Answer

**step1** Understanding the Problem

The problem describes two geometric shapes: a right pyramid and a right cylinder. We are given information about their heights and their cross-sectional areas.
The height of the right pyramid is 10 units.
The height of the right cylinder is 7 units.
The problem states that "The cross-sectional areas of a right pyramid and a right cylinder are congruent." In the context of comparing volumes of complete solids, this typically refers to their base areas being congruent. We will proceed with this interpretation.
We need to determine a conclusion that can be made from this information.

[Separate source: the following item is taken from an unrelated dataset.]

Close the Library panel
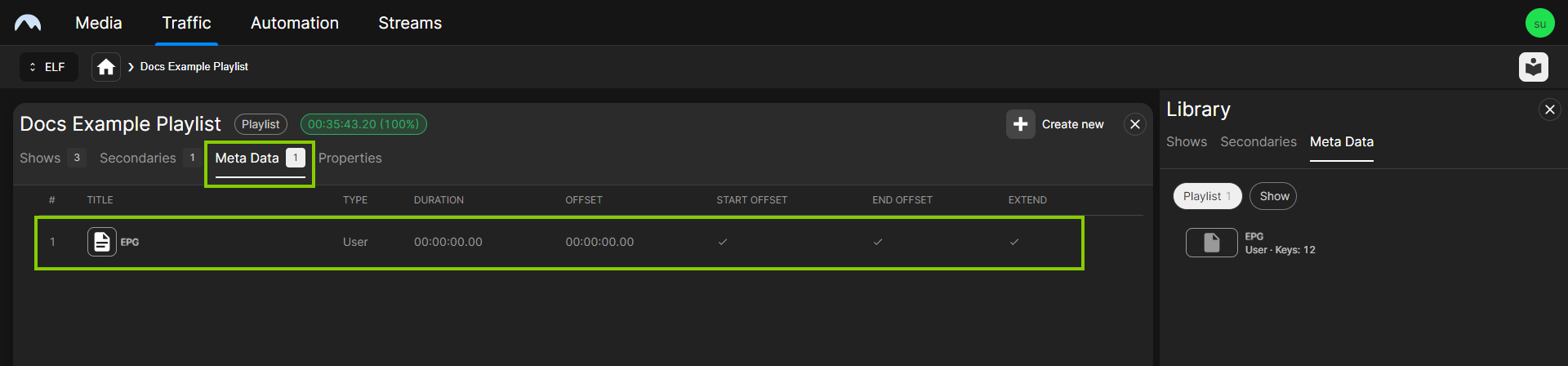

**step2** Identifying Relevant Formulas

To compare these two shapes, we need to consider their volumes.
The formula for the volume of a right pyramid is:
$$ \text{Volume of Pyramid} = \frac{1}{3} \times \text{Base Area} \times \text{Height} $$
The formula for the volume of a right cylinder is:
$$ \text{Volume of Cylinder} = \text{Base Area} \times \text{Height} $$

**step3** Applying the Given Information

Let's denote the base area of the pyramid as "Base Area_Pyramid" and the base area of the cylinder as "Base Area_Cylinder".
Since the cross-sectional areas (base areas) are congruent, we can say:
$$ \text{Base Area_Pyramid} = \text{Base Area_Cylinder} $$
Let's call this common base area simply "Base Area" for calculation.
Now, we substitute the given heights into the volume formulas:
For the right pyramid:
Height = 10 units
$$ \text{Volume of Pyramid} = \frac{1}{3} \times \text{Base Area} \times 10 $$
$$ \text{Volume of Pyramid} = \frac{10}{3} \times \text{Base Area} $$
For the right cylinder:
Height = 7 units
$$ \text{Volume of Cylinder} = \text{Base Area} \times 7 $$
$$ \text{Volume of Cylinder} = 7 \times \text{Base Area} $$

**step4** Comparing the Volumes

Now we compare the calculated volumes:
Volume of Pyramid = $$\frac{10}{3} \times \text{Base Area}$$
Volume of Cylinder = $$7 \times \text{Base Area}$$
To compare them, we look at the numerical coefficients:
$$\frac{10}{3} \approx 3.333...$$
$$7$$
Since $$3.333...$$ is less than $$7$$, it means that $$\frac{10}{3} \times \text{Base Area}$$ is less than $$7 \times \text{Base Area}$$.
Therefore, the Volume of the Pyramid is less than the Volume of the Cylinder.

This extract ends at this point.